* 課題の内容 *
次の1.～3.の記述が、武甲山についての本文の内容と合っているかを判断しなさい。それぞれ「はい」か「いいえ」で答え、決め手となる本文の言葉を一字も変えずに引用すること。
1. 清水武甲は秩父の写真家である。
2. 筆者は、現在でも美しい武甲山が残っていると述べている。
3. 武甲山は観光ポスターや祭りポスターに登場することがある。

* 本文 *
2016.02.07

【武甲山の変化と清水武甲についての思考】

秩父の伝説的な写真家、清水武甲は美しい武甲山を撮った。
清水武甲はどうして武甲山をたくさん撮ったのだろうか?
まるで近い将来破壊されるのを予測し、その記録のスタートを撮るかのように美しい武甲山を撮り始め、そして武甲山を撮り納めた。

私たちの時代には、もうあの美しい武甲山はない。
里の人々が武甲山に見ているのは『武甲山の幻影』だろう。

清水武甲が撮った美しい武甲山はもう誰にも撮れないが、清水武甲が撮れなかった武甲山の残骸が私たちの目の前にある。
記録という視点から見れば、痛々しい残骸を撮り続ける事も必要なのかもしれない。
芸術という観念においては破壊も含めた美学というものが存在する。
例えば、破壊の歴史を含めた上で、ボロボロに爆破された神の山の残骸を撮り、記録とはまた別の意味での写真芸術上の美学を映し出す事もできる。
ただ、それは悲しい事だ。

地域の象徴とされる武甲山は、観光ポスター、祭りポスター、イメージキャラクターなどにしばしば登場する。
武甲山は確かに現代においてもこの地の象徴であり続けるが、それはもうこの地の歴史や文化や里の美の象徴ではない。

* 抜粋レコード *
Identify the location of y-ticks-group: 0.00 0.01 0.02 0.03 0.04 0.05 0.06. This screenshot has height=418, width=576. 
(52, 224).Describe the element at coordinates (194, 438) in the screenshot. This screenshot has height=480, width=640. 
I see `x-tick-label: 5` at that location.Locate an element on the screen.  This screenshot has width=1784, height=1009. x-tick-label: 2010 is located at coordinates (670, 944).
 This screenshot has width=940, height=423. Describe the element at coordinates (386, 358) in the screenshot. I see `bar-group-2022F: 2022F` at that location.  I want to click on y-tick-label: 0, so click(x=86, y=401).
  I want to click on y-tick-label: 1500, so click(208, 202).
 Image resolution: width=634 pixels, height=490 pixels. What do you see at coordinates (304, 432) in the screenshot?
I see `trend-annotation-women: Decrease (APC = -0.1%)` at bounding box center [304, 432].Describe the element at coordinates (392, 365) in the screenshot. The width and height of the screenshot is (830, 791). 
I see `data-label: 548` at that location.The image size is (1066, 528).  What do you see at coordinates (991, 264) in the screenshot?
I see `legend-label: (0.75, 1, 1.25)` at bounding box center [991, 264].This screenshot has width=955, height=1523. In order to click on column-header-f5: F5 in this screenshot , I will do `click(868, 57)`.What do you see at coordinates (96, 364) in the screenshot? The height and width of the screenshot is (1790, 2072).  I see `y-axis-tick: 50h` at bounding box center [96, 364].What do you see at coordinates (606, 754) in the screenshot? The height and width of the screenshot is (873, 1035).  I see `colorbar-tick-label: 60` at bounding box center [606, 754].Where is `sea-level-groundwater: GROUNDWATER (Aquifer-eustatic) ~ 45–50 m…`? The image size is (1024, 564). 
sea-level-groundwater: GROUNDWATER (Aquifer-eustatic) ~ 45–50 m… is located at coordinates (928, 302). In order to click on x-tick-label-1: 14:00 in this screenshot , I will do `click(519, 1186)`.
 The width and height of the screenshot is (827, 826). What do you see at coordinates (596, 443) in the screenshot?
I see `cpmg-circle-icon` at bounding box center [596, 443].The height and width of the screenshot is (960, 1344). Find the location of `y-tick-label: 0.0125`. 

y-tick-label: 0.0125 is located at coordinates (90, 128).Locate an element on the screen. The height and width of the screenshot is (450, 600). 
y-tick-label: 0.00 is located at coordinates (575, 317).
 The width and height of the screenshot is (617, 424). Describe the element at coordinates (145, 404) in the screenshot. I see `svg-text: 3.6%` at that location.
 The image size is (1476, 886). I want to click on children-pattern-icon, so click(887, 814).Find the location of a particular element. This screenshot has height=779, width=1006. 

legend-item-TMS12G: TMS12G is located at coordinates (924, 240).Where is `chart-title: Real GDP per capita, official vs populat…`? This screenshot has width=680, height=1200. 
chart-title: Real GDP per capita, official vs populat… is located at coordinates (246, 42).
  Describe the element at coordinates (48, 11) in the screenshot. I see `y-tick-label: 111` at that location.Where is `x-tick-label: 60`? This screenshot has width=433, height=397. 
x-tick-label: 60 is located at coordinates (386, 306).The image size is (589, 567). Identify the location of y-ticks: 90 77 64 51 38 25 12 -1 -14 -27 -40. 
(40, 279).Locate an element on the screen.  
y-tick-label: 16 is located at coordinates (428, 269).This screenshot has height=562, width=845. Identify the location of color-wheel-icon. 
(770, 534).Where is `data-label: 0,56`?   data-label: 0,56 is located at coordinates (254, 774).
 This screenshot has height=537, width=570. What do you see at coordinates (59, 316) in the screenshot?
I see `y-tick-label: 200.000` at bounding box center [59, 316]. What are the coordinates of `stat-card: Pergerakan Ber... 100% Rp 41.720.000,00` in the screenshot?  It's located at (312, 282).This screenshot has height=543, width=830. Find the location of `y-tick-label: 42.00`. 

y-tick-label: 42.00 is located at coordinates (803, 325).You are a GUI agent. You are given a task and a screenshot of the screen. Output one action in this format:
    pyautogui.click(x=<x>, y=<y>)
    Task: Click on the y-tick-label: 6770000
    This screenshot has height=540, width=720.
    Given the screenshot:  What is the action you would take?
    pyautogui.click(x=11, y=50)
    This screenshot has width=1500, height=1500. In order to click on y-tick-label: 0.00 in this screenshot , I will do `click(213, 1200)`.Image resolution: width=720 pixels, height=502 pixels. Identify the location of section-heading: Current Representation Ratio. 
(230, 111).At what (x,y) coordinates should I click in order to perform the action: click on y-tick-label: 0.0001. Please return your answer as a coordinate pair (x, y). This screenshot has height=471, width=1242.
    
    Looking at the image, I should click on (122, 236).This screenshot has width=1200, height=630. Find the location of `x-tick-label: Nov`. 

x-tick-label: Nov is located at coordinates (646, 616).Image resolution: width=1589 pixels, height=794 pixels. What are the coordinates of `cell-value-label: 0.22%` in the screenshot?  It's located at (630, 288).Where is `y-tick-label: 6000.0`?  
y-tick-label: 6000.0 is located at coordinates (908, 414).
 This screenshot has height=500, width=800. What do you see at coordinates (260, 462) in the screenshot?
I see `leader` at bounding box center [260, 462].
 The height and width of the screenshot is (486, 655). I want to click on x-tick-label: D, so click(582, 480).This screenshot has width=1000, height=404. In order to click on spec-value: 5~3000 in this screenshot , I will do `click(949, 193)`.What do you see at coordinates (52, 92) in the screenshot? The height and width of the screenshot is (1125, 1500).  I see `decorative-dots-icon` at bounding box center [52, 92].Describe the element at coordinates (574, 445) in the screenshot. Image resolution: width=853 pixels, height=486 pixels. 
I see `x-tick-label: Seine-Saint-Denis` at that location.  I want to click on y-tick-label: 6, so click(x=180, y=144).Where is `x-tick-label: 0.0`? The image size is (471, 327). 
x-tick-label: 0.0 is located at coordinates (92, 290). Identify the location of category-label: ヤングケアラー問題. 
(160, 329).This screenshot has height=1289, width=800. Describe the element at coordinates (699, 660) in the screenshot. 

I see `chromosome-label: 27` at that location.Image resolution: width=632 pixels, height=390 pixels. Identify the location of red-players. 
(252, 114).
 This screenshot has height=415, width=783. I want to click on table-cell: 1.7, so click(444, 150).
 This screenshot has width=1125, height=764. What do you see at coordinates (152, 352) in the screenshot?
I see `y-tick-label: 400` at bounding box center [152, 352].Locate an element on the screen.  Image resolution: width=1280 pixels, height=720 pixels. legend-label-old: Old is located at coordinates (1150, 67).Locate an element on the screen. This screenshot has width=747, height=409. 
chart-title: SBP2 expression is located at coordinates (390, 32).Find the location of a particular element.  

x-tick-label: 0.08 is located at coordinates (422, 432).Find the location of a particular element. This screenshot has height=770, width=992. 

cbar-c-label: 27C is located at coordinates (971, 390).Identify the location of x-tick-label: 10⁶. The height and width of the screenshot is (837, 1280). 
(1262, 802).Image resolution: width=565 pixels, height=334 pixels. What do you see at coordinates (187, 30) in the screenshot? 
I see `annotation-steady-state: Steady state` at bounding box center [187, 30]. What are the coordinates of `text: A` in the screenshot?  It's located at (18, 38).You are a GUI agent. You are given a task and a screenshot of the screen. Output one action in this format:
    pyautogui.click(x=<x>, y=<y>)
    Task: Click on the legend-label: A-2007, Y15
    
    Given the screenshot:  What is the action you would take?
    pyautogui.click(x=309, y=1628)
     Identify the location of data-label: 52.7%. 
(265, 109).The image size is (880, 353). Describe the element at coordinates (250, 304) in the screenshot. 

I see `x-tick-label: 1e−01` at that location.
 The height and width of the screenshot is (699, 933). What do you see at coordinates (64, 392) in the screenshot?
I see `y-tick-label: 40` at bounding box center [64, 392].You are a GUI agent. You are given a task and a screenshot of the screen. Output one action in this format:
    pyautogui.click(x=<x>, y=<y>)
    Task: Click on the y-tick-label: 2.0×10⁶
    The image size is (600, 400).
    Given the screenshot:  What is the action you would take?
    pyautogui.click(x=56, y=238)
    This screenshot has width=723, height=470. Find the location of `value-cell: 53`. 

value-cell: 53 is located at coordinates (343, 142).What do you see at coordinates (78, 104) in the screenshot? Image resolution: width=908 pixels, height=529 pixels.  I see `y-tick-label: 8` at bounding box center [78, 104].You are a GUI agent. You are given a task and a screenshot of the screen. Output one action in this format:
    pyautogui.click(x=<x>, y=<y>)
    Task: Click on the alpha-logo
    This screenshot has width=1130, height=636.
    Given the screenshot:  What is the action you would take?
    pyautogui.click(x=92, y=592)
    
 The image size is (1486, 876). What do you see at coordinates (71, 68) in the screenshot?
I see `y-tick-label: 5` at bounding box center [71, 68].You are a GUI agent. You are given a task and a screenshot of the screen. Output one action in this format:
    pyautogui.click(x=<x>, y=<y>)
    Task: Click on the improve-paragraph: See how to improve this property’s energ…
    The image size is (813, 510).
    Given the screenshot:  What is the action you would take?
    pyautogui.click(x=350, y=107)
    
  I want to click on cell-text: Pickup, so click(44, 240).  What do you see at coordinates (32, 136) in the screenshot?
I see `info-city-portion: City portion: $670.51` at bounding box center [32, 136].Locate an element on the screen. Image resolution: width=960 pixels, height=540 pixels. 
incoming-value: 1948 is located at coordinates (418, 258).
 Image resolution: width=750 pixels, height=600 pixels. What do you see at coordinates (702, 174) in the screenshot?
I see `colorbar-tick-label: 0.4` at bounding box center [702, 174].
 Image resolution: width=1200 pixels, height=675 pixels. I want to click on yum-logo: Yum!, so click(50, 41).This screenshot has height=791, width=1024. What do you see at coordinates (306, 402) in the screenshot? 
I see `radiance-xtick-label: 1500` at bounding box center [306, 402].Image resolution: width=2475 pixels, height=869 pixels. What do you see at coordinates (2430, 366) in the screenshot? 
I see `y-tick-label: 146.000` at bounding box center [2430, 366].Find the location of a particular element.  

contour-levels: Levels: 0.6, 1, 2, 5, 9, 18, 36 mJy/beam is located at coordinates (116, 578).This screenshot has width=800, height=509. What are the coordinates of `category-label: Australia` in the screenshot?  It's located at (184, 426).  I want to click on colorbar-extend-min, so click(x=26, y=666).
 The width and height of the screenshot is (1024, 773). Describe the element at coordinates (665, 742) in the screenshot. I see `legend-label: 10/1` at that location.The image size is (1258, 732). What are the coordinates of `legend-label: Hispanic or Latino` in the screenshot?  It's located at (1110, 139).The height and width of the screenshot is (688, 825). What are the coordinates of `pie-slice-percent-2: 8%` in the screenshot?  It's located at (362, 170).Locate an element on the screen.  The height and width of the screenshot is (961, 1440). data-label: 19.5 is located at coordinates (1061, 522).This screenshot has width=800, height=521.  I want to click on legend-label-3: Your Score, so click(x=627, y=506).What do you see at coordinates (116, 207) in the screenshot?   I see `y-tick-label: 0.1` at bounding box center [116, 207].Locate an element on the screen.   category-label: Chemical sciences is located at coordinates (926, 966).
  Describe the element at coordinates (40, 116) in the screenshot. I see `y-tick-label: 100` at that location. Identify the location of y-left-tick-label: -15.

* 解答欄 *
1. はい。「秩父の伝説的な写真家、清水武甲は美しい武甲山を撮った。」
2. いいえ。「私たちの時代には、もうあの美しい武甲山はない。」
3. はい。「地域の象徴とされる武甲山は、観光ポスター、祭りポスター、イメージキャラクターなどにしばしば登場する。」